一般に、同種類の透明樹脂であっても、厚みが厚くなるほど全光線透過率Rが小さくなると共にヘーズRが大きくなる。本発明における帯電防止層Cまたは芯層は、多層シートの厚みの大部分(総厚みの80%以上)を占めることから、多層シートの像鮮明度を高く、かつヘーズSを小さくするには、帯電防止層Cの基材樹脂である透明樹脂Bまたは芯層の基材樹脂である透明樹脂Cの全光線透過率Rが高く、ヘーズRが小さいほど好ましい。尚、全光線透過率R及びヘーズRは、用途の違いによる要求度の違いにより選択される。例えば、光学分野へ使用される場合にはより高い全光線透過率R及び低いヘーズRを示す透明な樹脂であることが特に好ましい。
【0039】
本発明に係る多層シートが前記第一の形態、すなわち、透明樹脂Bを基材樹脂とし帯電防止剤を含有する帯電防止層Cと透明樹脂Aを基材樹脂とする被覆層からなる3層構造の場合、透明樹脂Bと高分子型帯電防止剤との屈折率差は0.05以内であることが好ましい。前記屈折率差が0.05を超える場合には、屈折率の異なる樹脂をブレンドした時に生じるヘーズSが増加し、像鮮明度が低下し、クリアな透明性が失われる。したがって、前記屈折率差は、より好ましくは0.04以内、さらに好ましくは0.03以内であり、屈折率差は0(ゼロ)であることが最適である。
【0040】
本発明に係る多層シートが前記第二の形態の場合、すなわち、透明樹脂Cを基材樹脂とする芯層の両面に、帯電防止層M(透明樹脂Bを基材樹脂とし帯電防止剤を含有する帯電防止層)が形成され、さらに、それらの積層体の両面に透明樹脂Aを基材樹脂とする被覆層が形成された5層構造の場合は、透明樹脂Bと高分子型帯電防止剤との屈折率差は、前記第一の形態と同様に0.05以内であることが好ましく、好ましくは0.04以内、さらに好ましくは0.03以内であり、屈折率差は0(ゼロ)であることが最適である。透明樹脂Bも透明樹脂Cと同様に全光線透過率Rが高いほど、ヘーズRも小さいほど良いが、芯層の両面に帯電防止層Mが形成される第二の形態の場合は、帯電防止層Mを薄くすることができるので、透明樹脂Bによる像鮮明度に与える影響を少なくできることから選択の余地が広がり、透明樹脂Bの全光線透過率Rが透明樹脂Cに比べ幾分低くても全体として透明性に与える影響は少ない。尚、多層シートが前記第二の形態の場合には、芯層中には帯電防止剤は含有しない方が原料コスト面で有利であるが、少量(芯層100重量%中に5重量%以下、好ましくは3重量%以下、より好ましくは1重量%以下)であれば帯電防止剤を含有してもよい。多層シートの切断端材等を再利用する場合は、芯層又は帯電防止層M中に加えることが望ましいが、芯層中に切断端材等を加えた場合には、帯電防止層Mと芯層との接着力も高める作用がある。

* **作業一覧**:
1 - 多層シートに関する抜粋によると、第二の形態の多層シートは何層構造か。
2 - 多層シートに関する抜粋から、「一般に、同種類の透明樹脂であ」という語句を含む箇所で始まり、「脂であることが特に好ましい。」の直後で終わる部分を一字も変えずに出力せよ。

* **提供情報**:
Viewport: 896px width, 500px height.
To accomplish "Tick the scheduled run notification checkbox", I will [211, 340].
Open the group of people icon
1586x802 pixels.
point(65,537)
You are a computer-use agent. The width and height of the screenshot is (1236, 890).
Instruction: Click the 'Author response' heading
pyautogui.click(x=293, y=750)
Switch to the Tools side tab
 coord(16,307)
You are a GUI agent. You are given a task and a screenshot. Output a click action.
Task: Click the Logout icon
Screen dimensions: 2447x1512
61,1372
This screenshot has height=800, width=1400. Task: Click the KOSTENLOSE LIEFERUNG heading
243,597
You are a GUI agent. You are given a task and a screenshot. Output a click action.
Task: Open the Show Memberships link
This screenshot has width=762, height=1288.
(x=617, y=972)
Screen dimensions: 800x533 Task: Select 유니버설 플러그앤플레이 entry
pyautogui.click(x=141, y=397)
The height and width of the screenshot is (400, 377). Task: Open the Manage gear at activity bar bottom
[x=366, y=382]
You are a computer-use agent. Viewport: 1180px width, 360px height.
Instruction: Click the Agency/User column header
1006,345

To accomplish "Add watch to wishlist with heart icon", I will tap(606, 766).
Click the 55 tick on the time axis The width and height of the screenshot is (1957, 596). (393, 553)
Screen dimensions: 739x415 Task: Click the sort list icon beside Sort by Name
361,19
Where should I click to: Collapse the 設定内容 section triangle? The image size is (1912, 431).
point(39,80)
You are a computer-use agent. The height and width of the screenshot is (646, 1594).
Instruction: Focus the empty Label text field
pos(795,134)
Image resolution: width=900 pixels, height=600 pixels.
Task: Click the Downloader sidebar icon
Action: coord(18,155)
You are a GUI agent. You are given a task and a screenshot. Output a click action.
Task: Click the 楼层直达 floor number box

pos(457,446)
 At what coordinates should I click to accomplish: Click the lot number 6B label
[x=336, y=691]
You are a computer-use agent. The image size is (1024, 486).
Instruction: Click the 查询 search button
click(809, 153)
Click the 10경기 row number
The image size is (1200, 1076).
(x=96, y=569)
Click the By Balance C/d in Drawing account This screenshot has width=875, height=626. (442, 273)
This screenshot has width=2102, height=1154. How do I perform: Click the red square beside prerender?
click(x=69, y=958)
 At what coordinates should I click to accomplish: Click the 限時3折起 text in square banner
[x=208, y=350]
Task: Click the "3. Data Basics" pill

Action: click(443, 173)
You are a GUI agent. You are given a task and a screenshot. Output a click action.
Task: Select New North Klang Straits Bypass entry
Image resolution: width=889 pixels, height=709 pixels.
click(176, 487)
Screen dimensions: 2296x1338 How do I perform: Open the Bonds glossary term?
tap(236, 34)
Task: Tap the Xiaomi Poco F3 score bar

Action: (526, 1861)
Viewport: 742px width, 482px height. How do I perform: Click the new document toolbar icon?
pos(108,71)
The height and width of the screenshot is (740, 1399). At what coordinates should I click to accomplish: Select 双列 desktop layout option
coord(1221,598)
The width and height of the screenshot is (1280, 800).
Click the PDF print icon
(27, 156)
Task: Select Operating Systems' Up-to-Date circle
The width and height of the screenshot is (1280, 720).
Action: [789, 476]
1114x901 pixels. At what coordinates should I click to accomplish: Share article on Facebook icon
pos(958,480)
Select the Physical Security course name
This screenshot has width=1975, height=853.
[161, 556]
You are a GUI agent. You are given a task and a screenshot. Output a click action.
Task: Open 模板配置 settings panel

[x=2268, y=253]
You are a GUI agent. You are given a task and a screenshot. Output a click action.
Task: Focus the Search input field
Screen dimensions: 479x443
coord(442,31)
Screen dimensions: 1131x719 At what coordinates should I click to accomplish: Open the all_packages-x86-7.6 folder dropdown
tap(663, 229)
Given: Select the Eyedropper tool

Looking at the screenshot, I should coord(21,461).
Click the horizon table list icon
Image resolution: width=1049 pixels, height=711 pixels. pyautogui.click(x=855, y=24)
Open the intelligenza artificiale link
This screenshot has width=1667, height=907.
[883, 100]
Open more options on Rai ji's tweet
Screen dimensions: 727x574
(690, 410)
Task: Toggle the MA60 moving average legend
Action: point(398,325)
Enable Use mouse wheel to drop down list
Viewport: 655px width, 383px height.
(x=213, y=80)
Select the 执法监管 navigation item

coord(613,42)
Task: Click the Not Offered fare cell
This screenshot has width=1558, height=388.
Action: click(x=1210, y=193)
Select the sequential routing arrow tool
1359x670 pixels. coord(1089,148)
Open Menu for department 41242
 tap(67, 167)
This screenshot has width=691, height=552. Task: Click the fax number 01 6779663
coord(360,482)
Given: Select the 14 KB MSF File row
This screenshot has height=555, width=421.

* **最終回答**:
1 - 第二の形態の多層シートは5層構造である。

2 -
一般に、同種類の透明樹脂であっても、厚みが厚くなるほど全光線透過率Rが小さくなると共にヘーズRが大きくなる。本発明における帯電防止層Cまたは芯層は、多層シートの厚みの大部分(総厚みの80%以上)を占めることから、多層シートの像鮮明度を高く、かつヘーズSを小さくするには、帯電防止層Cの基材樹脂である透明樹脂Bまたは芯層の基材樹脂である透明樹脂Cの全光線透過率Rが高く、ヘーズRが小さいほど好ましい。尚、全光線透過率R及びヘーズRは、用途の違いによる要求度の違いにより選択される。例えば、光学分野へ使用される場合にはより高い全光線透過率R及び低いヘーズRを示す透明な樹脂であることが特に好ましい。